_Estratto_
Pubblicato il 24/03/2020

N. 00213/2020 REG.PROV.COLL.

N. 00347/2019 REG.RIC.

REPUBBLICA ITALIANA

IN NOME DEL POPOLO ITALIANO

Il Tribunale Amministrativo Regionale per la Basilicata

(Sezione Prima)

ha pronunciato la presente

SENTENZA

sul ricorso numero di registro generale 347 del 2019, proposto da
- N G C, I E P, rappresentati e difesi dall'avv. L D M, con domicilio digitale come da casella p.e.c. risultante dai registri di giustizia e domicilio eletto presso il suo studio in Potenza, via n. Sauro 102;

contro

- Comune di Pietragalla, in persona del legale rappresentante pro tempore , rappresentato e difeso dall'avv. A P, con domicilio digitale come da casella p.e.c. risultante dai registri di giustizia e domicilio eletto presso il suo studio, in Potenza, alla via E. Ciccotti n. 36/C;

nei confronti

- Donato Sabia, Vito Coviello, Salvatore Bevilacqua non costituiti in giudizio;

per l'annullamento,

previa sospensione dell’efficacia,

- della deliberazione del Consiglio comunale n. 17 del 13 giugno 2019;

- dell'atto sindacale n. 6 del 7 luglio 2019;

- dell'atto sindacale n. 7 del 7 giugno 2019;

- dell'atto sindacale n. 9 del 7 giugno 2019;

- della nota n. prot. 6703 del 2 luglio 2019, e della nota di riscontro indirizzata alla consigliere regionale di parità effettiva e dei relativi allegati, per quanto di interesse;

- di ogni ulteriore atto anteriore e conseguenziale, comunque connesso e finalizzato all'adozione dei provvedimenti impugnati.

_Materiale_
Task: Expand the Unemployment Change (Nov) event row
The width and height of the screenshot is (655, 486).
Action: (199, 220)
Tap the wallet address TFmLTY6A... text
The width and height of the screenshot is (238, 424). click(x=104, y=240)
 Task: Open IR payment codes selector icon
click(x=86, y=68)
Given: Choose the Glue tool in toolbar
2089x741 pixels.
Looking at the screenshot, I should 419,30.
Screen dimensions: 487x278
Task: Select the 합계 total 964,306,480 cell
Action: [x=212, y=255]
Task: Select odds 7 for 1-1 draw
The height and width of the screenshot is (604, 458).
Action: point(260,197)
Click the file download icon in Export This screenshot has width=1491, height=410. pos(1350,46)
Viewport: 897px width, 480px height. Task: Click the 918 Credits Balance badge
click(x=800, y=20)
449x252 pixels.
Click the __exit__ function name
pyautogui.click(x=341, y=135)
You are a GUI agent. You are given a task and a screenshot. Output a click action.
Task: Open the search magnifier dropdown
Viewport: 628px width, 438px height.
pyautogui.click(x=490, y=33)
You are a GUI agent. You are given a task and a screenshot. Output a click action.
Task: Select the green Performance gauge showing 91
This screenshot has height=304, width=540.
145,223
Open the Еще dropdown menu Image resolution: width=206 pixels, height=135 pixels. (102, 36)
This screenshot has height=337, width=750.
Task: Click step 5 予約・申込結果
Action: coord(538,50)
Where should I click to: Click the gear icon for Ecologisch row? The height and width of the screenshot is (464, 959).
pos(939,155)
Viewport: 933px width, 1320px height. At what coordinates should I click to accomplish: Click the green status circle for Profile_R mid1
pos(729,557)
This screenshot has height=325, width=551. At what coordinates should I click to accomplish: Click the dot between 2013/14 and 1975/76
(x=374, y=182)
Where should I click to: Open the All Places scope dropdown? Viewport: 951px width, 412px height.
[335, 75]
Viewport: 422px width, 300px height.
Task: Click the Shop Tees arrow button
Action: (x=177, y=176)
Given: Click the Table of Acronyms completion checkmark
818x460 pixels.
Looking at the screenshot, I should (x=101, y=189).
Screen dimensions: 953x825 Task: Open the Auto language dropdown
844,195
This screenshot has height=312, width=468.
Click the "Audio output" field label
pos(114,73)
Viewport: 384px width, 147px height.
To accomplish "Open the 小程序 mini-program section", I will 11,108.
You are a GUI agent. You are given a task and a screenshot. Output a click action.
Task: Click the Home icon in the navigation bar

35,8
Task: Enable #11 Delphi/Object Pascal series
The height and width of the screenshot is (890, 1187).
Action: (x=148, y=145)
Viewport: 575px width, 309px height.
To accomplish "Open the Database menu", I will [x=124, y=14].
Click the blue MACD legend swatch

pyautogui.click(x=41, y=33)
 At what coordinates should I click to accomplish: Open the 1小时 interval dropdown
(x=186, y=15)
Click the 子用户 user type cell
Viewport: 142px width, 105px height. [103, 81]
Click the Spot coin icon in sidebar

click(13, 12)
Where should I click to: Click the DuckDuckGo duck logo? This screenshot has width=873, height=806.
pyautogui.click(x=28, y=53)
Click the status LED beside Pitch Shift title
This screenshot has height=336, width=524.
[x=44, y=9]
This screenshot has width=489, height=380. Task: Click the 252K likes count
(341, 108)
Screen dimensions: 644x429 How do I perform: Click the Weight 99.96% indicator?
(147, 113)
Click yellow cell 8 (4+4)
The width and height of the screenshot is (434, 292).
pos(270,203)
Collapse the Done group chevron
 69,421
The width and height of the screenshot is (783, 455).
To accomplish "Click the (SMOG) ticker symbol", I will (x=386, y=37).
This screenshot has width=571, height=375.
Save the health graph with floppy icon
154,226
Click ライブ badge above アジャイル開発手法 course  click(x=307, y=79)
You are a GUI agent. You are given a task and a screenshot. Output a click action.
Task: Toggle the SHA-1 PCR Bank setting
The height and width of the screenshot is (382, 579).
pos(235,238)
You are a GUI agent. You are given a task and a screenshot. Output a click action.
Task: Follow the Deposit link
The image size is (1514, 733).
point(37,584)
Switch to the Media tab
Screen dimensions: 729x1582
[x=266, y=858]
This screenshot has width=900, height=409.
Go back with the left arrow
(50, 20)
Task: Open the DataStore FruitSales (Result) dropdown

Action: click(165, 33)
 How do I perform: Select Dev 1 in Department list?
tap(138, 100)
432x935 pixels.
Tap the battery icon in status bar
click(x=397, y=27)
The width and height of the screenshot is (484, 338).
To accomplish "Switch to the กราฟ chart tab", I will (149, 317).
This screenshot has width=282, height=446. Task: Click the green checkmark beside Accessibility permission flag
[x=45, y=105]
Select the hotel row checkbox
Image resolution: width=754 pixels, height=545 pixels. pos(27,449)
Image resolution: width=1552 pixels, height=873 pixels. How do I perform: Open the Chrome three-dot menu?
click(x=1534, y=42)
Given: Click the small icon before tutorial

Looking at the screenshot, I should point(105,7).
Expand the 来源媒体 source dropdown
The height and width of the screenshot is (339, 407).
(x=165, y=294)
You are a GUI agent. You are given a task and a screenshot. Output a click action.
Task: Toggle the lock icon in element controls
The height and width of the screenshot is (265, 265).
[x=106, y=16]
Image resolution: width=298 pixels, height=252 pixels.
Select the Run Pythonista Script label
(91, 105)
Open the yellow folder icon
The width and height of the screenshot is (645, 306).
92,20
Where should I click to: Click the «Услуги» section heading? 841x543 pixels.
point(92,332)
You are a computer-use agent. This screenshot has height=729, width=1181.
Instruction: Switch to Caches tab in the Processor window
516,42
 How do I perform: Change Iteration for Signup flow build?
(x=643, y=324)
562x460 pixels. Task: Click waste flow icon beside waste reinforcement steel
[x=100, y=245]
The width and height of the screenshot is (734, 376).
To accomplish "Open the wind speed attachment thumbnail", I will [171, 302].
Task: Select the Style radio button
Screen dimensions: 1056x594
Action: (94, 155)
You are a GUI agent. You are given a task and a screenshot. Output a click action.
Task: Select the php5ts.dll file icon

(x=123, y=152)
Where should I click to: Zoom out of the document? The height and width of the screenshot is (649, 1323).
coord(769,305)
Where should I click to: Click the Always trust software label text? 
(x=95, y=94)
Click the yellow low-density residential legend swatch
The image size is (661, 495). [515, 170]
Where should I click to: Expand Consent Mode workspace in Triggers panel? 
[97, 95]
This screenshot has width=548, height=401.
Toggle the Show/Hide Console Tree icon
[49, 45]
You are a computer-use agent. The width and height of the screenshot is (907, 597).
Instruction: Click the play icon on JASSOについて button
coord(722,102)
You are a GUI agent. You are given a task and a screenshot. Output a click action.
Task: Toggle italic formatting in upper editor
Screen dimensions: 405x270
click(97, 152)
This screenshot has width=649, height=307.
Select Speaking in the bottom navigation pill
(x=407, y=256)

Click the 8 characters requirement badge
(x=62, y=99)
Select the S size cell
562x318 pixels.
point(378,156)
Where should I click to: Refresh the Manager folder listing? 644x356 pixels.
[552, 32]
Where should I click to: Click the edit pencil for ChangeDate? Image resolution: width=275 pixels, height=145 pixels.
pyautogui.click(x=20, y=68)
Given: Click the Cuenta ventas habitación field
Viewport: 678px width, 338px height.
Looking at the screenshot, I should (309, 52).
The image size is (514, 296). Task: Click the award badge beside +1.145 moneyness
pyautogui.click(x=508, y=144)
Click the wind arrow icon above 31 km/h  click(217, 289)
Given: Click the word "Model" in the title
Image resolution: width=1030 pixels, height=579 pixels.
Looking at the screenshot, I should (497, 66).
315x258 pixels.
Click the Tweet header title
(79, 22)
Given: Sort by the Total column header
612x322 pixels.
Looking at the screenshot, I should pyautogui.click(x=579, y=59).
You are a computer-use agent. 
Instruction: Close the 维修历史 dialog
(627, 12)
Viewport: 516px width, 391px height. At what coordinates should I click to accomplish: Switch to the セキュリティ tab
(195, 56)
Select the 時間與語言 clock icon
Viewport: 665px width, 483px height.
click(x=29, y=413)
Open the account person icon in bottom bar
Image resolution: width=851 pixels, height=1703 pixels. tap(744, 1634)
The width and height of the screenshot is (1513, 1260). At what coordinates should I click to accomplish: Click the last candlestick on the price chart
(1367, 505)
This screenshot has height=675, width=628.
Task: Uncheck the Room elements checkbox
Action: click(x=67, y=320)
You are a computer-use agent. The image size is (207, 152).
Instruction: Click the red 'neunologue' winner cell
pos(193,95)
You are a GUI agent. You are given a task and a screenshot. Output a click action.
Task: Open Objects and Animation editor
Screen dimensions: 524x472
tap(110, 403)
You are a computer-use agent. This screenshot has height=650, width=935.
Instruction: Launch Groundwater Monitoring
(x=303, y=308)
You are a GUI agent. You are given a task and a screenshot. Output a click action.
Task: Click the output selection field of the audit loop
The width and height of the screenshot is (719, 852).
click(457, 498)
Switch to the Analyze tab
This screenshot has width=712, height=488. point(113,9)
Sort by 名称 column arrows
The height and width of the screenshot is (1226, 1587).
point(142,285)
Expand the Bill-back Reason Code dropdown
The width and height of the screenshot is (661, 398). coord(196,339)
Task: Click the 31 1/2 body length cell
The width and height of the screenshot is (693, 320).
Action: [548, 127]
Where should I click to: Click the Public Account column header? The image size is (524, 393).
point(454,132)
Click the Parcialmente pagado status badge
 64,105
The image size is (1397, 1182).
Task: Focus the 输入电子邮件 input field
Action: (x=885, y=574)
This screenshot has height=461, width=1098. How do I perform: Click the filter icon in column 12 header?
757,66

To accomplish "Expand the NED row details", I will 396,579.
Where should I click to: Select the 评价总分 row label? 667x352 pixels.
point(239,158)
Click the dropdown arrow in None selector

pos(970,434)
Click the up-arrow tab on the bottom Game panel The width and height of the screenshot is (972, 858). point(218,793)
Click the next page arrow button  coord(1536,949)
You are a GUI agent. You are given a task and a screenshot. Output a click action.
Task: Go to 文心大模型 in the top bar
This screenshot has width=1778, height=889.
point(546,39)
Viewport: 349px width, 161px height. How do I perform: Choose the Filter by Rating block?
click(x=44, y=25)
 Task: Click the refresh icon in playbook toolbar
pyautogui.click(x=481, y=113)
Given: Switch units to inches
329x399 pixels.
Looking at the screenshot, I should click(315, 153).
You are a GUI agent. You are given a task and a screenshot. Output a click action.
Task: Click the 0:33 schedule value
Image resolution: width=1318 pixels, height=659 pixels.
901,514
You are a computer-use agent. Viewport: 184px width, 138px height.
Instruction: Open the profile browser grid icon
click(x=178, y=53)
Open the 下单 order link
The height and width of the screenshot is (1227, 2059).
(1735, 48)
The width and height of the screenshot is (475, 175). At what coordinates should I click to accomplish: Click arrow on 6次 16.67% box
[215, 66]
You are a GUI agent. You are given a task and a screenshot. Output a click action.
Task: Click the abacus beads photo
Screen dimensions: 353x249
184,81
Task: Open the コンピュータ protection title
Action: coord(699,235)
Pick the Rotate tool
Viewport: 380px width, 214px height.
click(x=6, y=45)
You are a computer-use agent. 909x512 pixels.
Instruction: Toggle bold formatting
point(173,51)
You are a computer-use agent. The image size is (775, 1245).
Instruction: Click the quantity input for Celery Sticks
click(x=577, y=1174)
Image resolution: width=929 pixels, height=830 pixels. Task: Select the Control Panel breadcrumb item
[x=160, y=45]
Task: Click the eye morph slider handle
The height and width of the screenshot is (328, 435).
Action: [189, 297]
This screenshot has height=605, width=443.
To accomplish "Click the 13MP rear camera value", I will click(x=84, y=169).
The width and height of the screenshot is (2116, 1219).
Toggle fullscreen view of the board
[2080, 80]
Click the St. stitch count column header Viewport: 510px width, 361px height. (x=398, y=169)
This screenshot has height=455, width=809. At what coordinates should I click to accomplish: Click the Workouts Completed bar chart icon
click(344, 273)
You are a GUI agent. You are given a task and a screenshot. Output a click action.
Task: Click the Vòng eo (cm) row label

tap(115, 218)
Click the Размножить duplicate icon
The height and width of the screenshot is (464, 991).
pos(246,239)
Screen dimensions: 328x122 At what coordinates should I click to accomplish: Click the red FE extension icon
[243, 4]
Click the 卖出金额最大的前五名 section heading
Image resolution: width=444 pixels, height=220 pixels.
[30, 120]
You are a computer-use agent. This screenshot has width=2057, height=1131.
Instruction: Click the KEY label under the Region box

_Cosa fare_
(1) Riporta il passo della sentenza compreso tra "N. 00213/2020 REG.PROV.COLL." e "(Sezione Prima)", estremi inclusi.
(2) Prosegui la sentenza del TAR della Basilicata dal punto in cui si ferma.
I record non hanno alcun legame con la sentenza.

_Elenco risposte_
(1)
N. 00213/2020 REG.PROV.COLL.

N. 00347/2019 REG.RIC.

REPUBBLICA ITALIANA

IN NOME DEL POPOLO ITALIANO

Il Tribunale Amministrativo Regionale per la Basilicata

(Sezione Prima)

(2)
Visti il ricorso e i relativi allegati;

Visto l'atto di costituzione in giudizio del Comune di Pietragalla;

Visti tutti gli atti della causa;

Relatore, alla pubblica udienza del giorno 12 febbraio 2020, il Primo Referendario avv. Benedetto Nappi;

Uditi per le parti i difensori presenti, come da verbale;

Ritenuto e considerato in fatto e diritto quanto segue.


FATTO

1. N G C e I E P, nella rispettiva qualità di cittadina elettrice e di “consigliere regionale di parità effettiva”, con atto depositato il 17 luglio 2019, sono insorte avverso gli atti sindacali di nomina dell’assessore con delega alle Attività Produttive e all'Ambiente nonché quale Vicesindaco, dell’assessore con delega al Personale e ai Tributi, e di quello con delega al Bilancio e alla programmazione finanziaria, alla Tutela animali e randagismo, e alle Politiche giovanili, nonché avverso l’atto mediante cui il Sindaco ha comunicato le cennate nomine al Consiglio comunale, deducendo in diritto, da più angolazioni, la violazione di legge e l’eccesso di potere.

2. L’Ente civico intimato, costituitosi in giudizio, ha concluso per l’inammissibilità in rito e il rigetto nel merito del ricorso.

3. All’esito della camera di consiglio svoltasi il 18 settembre 2019, il Collegio, con ordinanza n. 149 del 2019 ha fissato la data di trattazione dell’affare nel merito.

4. Alla pubblica udienza del 12 febbraio 2020 il giudizio è transitato in decisione.

DIRITTO

1. In limine litis , il Collegio procede alla delibazione dell’eccezione di difetto di legittimazione sollevata dal Comune resistente.

1.1. L’eccezione coglie nel segno con riguardo al “consigliere regionale di parità effettiva”.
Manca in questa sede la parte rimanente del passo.